Dans un discours dense et argumenté, Cabral Libii a qualifié cette possibilité de « coup grave contre la souveraineté du peuple », estimant qu’elle rompt l’équilibre de l’État de droit. Selon lui, confier à l’exécutif le pouvoir de modifier la durée des mandats revient à faire du chef de l’État « à la fois acteur politique et arbitre du calendrier électoral », ce qui constitue un risque majeur de conflit d’intérêts.
Le député a insisté sur le fait que proroger un mandat revient à prolonger la fonction d’élus au-delà de la durée fixée par le vote populaire, retardant ainsi l’expression démocratique. « Un droit que l’on peut repousser devient un droit que l’on affaiblit », a-t-il martelé, mettant en garde contre une « banalisation de l’exception » et une incertitude permanente du calendrier électoral.
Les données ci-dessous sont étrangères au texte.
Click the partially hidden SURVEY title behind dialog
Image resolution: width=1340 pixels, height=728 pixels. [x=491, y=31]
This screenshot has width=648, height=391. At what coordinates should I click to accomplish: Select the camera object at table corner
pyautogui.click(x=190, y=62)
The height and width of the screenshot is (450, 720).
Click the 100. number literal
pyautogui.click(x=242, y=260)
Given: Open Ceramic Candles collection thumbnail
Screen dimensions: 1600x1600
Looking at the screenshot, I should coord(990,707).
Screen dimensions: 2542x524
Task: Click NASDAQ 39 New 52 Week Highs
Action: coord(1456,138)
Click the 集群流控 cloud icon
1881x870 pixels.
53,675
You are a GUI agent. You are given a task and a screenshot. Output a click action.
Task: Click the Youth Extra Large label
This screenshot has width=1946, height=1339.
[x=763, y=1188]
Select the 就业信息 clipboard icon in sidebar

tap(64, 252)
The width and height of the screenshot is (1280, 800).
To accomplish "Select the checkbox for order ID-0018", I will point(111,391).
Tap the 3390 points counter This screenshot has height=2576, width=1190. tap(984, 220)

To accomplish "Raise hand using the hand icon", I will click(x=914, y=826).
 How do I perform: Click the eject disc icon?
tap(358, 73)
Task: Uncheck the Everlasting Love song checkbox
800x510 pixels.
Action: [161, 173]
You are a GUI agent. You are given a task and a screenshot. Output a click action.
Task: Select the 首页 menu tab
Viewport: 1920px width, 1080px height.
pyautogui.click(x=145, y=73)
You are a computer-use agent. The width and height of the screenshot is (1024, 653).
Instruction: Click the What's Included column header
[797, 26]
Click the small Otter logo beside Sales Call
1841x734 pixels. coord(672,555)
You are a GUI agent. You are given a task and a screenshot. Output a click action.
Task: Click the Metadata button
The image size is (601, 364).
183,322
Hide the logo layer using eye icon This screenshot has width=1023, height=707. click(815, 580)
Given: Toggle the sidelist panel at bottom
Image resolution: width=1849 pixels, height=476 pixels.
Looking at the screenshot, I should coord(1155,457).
S’opposant au dispositif actuel, Cabral Libii a toutefois reconnu que des circonstances exceptionnelles pouvaient justifier une prorogation. Il propose en alternative un encadrement strict par la loi, après débat parlementaire et sous contrôle du juge constitutionnel, à l’image du régime applicable aux députés.
L’élu a également critiqué les arguments avancés par le gouvernement, notamment les contraintes financières et logistiques évoquées pour justifier un report des élections. Il a mis en doute la cohérence budgétaire de l’exécutif, rappelant l’augmentation récente du budget et s’interrogeant sur l’incapacité à financer le scrutin dans les délais prévus.
Ce désaccord de fond a contribué à bloquer le processus législatif, illustrant les profondes divisions au sein de la représentation nationale sur la gestion du calendrier électoral et le respect des principes démocratiques.
Au Cameroun, la question de la prorogation des mandats électifs revient régulièrement dans le débat politique. Le Code électoral autorise, sous certaines conditions, le président de la République à prolonger les mandats en cas de nécessité. Cette disposition est critiquée par une partie de l’opposition, qui y voit un outil de contrôle du calendrier électoral par l’exécutif. Le débat actuel intervient dans un contexte politique sensible, marqué par des interrogations sur la transparence électorale et la gouvernance démocratique.